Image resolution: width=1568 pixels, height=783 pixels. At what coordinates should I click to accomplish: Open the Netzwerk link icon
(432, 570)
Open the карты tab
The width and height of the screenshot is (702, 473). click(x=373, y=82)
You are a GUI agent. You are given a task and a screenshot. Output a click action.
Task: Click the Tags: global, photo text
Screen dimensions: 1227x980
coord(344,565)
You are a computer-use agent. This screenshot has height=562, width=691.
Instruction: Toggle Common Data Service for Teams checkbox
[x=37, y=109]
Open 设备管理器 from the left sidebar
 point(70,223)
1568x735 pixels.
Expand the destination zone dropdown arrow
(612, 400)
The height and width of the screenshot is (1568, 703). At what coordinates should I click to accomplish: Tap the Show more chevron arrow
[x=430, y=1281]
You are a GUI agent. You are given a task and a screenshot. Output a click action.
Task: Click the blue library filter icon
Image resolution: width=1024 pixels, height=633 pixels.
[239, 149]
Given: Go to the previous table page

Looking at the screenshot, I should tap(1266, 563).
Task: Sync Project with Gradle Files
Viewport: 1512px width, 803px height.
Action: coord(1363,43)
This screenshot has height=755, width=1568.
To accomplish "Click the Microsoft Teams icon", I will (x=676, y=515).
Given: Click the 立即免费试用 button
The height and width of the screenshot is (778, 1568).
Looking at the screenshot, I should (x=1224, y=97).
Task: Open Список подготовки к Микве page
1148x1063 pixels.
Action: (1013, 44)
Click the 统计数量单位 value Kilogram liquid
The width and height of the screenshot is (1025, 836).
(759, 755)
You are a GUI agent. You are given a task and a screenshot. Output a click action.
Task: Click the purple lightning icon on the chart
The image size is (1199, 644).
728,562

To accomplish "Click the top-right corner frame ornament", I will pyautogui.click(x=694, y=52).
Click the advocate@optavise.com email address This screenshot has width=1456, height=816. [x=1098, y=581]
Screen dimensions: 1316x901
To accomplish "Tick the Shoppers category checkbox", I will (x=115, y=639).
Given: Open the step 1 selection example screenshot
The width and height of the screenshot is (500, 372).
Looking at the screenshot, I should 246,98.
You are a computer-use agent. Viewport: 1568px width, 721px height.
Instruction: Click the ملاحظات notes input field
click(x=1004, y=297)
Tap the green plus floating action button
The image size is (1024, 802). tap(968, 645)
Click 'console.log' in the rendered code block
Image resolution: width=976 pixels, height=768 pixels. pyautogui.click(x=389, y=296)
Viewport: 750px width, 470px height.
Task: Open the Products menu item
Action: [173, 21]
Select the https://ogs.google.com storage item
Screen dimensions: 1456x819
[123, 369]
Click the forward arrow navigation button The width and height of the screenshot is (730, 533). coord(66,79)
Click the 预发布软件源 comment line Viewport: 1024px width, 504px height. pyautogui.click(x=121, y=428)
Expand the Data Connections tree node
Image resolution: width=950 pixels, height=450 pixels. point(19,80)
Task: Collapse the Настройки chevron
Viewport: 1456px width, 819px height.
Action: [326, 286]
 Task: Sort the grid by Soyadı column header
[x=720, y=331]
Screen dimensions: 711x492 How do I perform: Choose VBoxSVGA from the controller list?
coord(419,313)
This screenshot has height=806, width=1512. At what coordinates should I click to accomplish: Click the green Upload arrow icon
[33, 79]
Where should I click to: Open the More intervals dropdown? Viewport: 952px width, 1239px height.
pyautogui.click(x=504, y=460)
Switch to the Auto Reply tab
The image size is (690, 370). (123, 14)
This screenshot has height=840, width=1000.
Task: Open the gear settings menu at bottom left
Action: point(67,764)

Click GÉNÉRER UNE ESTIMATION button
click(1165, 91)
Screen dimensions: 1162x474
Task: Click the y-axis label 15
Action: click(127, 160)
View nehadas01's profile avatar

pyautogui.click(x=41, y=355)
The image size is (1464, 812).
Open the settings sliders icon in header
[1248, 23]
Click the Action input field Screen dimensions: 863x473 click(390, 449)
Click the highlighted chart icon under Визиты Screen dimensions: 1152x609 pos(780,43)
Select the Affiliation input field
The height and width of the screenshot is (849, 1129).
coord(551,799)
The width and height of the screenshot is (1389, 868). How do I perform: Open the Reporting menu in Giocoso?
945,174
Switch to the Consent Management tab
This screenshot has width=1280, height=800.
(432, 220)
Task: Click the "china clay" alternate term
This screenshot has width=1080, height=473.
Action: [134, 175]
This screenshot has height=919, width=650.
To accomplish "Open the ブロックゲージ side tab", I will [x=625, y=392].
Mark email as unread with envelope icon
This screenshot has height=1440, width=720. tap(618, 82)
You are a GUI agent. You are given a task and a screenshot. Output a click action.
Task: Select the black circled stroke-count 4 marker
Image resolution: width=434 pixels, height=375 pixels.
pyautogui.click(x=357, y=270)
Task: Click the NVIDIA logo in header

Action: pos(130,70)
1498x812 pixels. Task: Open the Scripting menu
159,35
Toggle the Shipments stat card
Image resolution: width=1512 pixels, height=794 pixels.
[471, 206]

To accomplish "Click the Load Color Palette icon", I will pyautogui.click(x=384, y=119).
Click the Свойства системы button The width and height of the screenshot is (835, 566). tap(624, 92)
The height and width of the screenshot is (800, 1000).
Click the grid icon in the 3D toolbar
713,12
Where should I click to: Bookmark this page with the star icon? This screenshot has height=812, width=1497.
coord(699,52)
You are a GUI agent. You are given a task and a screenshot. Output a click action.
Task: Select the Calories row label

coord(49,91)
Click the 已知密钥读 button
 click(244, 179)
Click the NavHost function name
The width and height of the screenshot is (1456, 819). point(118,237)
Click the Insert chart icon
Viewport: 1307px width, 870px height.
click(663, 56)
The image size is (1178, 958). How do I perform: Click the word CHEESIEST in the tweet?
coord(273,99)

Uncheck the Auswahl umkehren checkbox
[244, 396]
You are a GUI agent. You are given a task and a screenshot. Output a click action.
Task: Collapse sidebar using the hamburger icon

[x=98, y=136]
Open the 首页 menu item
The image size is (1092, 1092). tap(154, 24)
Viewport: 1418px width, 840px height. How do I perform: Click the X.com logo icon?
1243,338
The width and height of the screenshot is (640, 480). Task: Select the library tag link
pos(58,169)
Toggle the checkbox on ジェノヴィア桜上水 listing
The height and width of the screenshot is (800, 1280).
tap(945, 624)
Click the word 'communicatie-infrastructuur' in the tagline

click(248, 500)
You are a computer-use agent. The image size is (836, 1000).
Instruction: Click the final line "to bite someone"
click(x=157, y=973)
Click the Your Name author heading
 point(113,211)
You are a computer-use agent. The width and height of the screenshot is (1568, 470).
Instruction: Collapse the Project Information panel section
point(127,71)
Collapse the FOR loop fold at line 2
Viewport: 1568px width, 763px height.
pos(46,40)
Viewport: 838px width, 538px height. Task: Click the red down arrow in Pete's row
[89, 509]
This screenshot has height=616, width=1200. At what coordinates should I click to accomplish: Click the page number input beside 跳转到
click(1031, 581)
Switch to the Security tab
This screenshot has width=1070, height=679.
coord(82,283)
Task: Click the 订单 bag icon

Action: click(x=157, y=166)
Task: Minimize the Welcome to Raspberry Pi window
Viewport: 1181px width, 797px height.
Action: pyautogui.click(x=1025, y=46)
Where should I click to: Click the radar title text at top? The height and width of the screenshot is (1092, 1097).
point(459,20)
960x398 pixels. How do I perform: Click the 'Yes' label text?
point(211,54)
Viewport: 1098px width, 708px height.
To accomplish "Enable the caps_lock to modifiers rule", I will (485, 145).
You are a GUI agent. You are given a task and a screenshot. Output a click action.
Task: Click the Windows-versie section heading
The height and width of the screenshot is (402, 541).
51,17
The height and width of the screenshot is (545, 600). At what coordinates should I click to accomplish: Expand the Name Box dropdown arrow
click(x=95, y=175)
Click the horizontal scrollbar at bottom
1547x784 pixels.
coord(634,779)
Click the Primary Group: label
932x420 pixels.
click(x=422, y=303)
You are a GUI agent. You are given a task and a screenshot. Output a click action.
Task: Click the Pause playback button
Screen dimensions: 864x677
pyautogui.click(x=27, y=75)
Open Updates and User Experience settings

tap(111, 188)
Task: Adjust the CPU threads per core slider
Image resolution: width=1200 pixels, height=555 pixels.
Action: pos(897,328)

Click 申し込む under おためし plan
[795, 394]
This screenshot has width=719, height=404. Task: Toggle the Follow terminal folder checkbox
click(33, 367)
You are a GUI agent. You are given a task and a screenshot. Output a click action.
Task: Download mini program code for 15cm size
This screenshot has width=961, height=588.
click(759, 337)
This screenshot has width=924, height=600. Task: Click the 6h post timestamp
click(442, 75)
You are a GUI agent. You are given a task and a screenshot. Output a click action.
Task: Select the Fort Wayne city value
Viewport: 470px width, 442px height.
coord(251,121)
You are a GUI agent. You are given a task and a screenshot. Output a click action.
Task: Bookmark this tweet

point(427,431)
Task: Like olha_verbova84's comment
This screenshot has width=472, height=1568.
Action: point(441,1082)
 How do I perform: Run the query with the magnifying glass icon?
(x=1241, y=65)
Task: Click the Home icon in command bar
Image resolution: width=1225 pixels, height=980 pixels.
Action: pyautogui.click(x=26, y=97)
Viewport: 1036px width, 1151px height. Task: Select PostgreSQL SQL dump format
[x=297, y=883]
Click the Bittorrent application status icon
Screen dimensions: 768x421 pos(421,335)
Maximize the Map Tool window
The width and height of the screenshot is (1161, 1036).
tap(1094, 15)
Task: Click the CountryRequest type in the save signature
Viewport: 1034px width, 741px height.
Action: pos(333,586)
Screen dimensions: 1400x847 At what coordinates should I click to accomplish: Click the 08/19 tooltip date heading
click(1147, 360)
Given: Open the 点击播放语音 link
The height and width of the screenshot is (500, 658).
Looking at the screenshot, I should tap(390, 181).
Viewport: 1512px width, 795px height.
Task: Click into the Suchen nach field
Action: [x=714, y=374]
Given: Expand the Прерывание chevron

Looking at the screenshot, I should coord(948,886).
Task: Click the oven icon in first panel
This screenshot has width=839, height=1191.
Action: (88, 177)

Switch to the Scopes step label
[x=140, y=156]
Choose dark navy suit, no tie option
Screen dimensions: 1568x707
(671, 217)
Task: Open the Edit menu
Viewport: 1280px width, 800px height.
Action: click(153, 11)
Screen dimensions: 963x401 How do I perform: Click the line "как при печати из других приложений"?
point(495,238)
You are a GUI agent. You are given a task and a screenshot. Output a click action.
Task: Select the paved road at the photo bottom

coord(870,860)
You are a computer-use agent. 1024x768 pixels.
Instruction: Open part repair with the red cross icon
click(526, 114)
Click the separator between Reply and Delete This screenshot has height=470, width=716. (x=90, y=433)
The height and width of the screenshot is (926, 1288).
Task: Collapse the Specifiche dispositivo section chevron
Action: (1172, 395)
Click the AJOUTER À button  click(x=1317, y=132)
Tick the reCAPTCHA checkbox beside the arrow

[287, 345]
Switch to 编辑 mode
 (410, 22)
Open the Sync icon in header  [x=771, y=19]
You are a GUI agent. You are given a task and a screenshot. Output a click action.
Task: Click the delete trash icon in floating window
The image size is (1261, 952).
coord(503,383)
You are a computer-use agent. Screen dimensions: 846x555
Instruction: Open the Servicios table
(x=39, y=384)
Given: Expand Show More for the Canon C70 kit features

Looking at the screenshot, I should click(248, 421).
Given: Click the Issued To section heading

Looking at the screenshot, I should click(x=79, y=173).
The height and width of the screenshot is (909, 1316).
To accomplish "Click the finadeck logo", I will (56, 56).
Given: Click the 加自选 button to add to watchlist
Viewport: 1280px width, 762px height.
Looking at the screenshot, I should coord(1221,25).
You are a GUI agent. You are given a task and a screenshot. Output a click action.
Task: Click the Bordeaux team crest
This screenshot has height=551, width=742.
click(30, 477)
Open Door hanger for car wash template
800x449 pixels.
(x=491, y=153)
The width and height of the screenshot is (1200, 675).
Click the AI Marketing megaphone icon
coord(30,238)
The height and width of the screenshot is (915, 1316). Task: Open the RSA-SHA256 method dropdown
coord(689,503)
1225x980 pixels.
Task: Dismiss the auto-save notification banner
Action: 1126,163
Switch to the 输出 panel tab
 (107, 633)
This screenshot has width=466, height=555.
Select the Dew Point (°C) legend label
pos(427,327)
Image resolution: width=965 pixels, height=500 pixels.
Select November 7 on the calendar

*****

> 할 일
"Task: Click the CountryRequest" 문구가 있는 줄부터 "click(1147, 360)" 문구가 있는 줄까지 모두 다시 쓰되, "tooltip" 자리에 "popup" 표현을 넣어 바꾸세요. 나머지는 그대로 둡니다.

> 정답
Task: Click the CountryRequest type in the save signature
Viewport: 1034px width, 741px height.
Action: pos(333,586)
Screen dimensions: 1400x847 At what coordinates should I click to accomplish: Click the 08/19 popup date heading
click(1147, 360)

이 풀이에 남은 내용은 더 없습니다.